On its hangers I saw hung half a dozen skirts. Barbara brought them out and began trying them on one by one, showing their printed designs, inviting me to feel the fabric, explaining to me their cut, their function and their model, in her possessed language that now I understood without comprehending, until finally, without taking off the last one, she remained quiet in front of the heap of clothes on the bed, looking at me with fixed, anxious eyes.
“A lot of skirts,” I said finally.
But she appeared to be waiting for something more and continued to interrogate me with her eyes.
“Beautiful skirts,” I added, “beautiful, molto bellas, bonitas, so many skirts, beautiful skirts.”
She understood me and smiled. Sighing, she stood observing her garments for a moment and then slowly began folding them back to hang them in the closet. From there she took out a blouse and put it on. While closing the doors of the closet, she continued to smile and gave me to understand that we should leave.
This time too we did not stay in the room. From the corner of my eyes, I could tell that the look of the mustached man appeared surly and ferocious. Presently, we found ourselves in the garden, back on our bicycles. I was bewildered, foolhardy, followed her like a puppet, mounted the bicycle and soon I saw myself pedaling by the flower track, towards the station, next to a round head and the ponytail of flamboyant hair.

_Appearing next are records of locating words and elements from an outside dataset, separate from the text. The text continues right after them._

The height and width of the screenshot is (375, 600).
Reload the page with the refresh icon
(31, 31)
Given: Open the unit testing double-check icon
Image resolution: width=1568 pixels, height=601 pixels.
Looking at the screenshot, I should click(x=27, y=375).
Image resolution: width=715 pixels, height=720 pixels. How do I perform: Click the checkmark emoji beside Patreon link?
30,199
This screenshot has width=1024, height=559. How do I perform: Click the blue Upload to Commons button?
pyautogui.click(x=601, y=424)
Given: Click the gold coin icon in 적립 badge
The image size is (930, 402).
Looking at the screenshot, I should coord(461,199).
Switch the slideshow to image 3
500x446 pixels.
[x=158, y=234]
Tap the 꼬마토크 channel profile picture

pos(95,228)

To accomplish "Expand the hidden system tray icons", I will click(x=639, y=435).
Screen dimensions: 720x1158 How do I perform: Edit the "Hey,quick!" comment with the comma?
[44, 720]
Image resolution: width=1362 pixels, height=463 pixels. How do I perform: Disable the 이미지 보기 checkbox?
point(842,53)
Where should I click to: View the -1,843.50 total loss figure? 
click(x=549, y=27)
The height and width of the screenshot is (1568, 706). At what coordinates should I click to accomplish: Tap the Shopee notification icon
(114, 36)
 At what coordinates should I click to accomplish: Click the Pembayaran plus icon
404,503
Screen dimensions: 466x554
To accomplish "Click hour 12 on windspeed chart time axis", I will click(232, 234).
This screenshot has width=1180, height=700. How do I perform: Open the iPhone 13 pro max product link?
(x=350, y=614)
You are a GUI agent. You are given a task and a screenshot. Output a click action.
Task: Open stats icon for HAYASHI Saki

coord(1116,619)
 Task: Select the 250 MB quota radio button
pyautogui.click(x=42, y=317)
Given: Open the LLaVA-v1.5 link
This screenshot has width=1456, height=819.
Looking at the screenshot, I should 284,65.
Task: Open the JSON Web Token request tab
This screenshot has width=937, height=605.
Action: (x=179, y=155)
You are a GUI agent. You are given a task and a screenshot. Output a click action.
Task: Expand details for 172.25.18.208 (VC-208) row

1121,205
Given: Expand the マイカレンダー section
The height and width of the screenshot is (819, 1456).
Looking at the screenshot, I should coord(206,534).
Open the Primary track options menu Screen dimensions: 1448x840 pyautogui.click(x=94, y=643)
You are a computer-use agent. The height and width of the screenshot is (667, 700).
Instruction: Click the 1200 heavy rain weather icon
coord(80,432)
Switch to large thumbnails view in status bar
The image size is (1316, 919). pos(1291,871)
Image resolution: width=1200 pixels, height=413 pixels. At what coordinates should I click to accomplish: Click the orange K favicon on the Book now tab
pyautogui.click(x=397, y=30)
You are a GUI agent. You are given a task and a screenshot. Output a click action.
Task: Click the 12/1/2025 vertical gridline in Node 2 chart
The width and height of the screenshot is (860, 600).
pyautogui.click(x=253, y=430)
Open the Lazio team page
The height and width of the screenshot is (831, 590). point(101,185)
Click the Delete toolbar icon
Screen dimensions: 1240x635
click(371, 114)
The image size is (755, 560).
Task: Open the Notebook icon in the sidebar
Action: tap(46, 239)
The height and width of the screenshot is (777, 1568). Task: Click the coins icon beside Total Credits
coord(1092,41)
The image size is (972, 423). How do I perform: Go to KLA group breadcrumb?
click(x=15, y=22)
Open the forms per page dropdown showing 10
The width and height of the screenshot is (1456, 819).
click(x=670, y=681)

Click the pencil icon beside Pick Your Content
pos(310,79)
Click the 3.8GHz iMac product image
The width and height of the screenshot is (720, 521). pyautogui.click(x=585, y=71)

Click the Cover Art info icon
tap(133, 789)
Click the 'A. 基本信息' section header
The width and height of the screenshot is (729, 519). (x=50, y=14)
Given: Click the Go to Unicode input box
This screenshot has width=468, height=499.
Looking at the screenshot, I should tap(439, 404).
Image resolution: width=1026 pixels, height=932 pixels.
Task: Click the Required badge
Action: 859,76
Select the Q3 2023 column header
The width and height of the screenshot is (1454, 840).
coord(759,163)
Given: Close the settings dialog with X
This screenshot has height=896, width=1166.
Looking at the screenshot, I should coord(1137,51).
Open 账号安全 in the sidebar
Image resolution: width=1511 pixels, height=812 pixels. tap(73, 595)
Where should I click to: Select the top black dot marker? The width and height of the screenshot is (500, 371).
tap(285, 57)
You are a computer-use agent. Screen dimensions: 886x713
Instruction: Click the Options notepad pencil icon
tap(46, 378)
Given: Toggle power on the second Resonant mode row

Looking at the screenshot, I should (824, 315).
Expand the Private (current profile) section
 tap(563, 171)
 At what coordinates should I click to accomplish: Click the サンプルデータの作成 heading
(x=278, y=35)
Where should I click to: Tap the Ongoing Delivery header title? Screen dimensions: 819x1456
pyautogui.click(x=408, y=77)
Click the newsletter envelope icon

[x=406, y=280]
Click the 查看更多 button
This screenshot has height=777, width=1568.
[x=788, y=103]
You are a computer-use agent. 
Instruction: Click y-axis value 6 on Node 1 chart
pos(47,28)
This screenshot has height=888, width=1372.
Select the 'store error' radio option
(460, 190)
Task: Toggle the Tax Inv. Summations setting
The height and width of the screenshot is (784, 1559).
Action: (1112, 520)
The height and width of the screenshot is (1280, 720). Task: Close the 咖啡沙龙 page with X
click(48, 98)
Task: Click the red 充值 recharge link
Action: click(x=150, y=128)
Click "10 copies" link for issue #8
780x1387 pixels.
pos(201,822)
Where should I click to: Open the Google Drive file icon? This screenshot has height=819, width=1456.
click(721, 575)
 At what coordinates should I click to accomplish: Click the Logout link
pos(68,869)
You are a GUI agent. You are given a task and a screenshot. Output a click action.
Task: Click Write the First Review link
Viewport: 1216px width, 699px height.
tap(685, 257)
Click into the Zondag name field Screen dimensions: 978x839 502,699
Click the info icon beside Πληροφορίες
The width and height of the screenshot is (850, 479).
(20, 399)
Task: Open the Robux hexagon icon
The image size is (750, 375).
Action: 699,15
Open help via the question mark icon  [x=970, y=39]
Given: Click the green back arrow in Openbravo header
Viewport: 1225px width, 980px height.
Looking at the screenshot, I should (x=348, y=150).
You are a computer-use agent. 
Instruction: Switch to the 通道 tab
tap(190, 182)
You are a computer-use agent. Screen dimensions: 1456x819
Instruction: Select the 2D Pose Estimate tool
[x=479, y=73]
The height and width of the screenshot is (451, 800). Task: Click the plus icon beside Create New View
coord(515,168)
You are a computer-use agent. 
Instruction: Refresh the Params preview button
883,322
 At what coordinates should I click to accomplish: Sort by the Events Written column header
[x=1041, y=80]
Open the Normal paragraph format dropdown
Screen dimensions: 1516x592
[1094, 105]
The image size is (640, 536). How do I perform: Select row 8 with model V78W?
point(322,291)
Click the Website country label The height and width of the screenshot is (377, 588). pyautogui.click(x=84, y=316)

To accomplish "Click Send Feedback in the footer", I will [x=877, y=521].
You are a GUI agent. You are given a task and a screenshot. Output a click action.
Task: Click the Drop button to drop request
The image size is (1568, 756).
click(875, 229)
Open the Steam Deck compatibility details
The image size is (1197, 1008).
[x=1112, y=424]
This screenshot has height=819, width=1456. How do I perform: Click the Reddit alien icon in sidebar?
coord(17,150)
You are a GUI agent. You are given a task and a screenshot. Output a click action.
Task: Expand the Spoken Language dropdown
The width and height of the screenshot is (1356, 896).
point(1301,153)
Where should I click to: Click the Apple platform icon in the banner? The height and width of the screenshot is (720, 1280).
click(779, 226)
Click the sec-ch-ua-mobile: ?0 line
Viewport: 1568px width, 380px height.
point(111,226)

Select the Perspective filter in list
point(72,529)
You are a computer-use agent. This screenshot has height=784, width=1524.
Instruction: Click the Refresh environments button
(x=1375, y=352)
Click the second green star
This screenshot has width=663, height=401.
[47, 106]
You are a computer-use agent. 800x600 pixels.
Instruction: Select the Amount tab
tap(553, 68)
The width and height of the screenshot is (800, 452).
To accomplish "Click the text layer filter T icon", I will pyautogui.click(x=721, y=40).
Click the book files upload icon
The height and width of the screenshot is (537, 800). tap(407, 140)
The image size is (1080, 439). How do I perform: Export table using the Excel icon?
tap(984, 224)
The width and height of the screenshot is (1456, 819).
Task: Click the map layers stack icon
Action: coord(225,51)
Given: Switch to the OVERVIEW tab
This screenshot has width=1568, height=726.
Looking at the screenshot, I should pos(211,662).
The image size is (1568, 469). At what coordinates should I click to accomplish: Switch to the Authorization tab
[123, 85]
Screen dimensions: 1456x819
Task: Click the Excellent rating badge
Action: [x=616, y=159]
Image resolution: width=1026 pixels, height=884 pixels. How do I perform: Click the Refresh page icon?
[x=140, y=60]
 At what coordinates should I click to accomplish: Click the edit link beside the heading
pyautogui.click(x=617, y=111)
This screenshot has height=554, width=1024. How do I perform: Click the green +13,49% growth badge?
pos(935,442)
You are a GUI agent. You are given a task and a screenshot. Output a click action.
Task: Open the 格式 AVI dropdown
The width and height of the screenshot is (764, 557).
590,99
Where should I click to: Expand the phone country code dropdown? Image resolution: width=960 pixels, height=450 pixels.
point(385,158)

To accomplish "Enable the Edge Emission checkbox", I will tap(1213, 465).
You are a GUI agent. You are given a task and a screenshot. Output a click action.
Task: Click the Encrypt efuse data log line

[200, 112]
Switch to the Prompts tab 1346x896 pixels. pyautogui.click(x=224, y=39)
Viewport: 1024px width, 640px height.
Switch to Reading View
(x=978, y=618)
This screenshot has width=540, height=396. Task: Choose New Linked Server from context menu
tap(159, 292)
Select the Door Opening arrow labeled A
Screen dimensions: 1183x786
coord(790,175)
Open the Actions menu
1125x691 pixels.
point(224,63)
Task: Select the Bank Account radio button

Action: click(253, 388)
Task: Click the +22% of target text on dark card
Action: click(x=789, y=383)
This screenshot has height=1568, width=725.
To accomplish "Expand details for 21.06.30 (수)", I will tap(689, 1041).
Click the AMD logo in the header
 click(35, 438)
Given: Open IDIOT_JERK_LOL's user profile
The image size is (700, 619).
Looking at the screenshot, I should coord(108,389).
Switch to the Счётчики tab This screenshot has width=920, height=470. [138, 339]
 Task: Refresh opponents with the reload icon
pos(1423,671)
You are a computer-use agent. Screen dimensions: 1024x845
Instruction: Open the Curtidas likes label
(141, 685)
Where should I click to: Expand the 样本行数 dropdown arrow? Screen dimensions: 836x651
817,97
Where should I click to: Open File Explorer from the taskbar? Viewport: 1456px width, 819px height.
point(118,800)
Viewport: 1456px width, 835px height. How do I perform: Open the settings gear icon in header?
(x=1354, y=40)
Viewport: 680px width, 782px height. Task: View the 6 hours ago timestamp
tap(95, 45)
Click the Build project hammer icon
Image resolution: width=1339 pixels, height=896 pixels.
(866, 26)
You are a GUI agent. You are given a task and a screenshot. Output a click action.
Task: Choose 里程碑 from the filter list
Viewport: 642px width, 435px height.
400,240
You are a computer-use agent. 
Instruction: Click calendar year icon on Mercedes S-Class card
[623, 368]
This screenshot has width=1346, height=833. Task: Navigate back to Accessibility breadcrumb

We left the bicycles in the same place at the station, and minutes later, we returned to Warsaw in the same suburban train. Barbara did not speak, but I didn’t notice in her silence either disgust or pain, but something like relief, happy and a pleasant serenity. Each time she looked at me, she smiled as one does at an endearing buddy, one who shared her secrets and had the right to examine, much more than her nakedness, her personal belongings.
The following day, we set off for Paris. The train wagons were full of drunken young men, singing and bidding goodbyes from the window to their loving partners. I searched for Barbara among the people on the platform. In vain.
Many months later, I received her letter.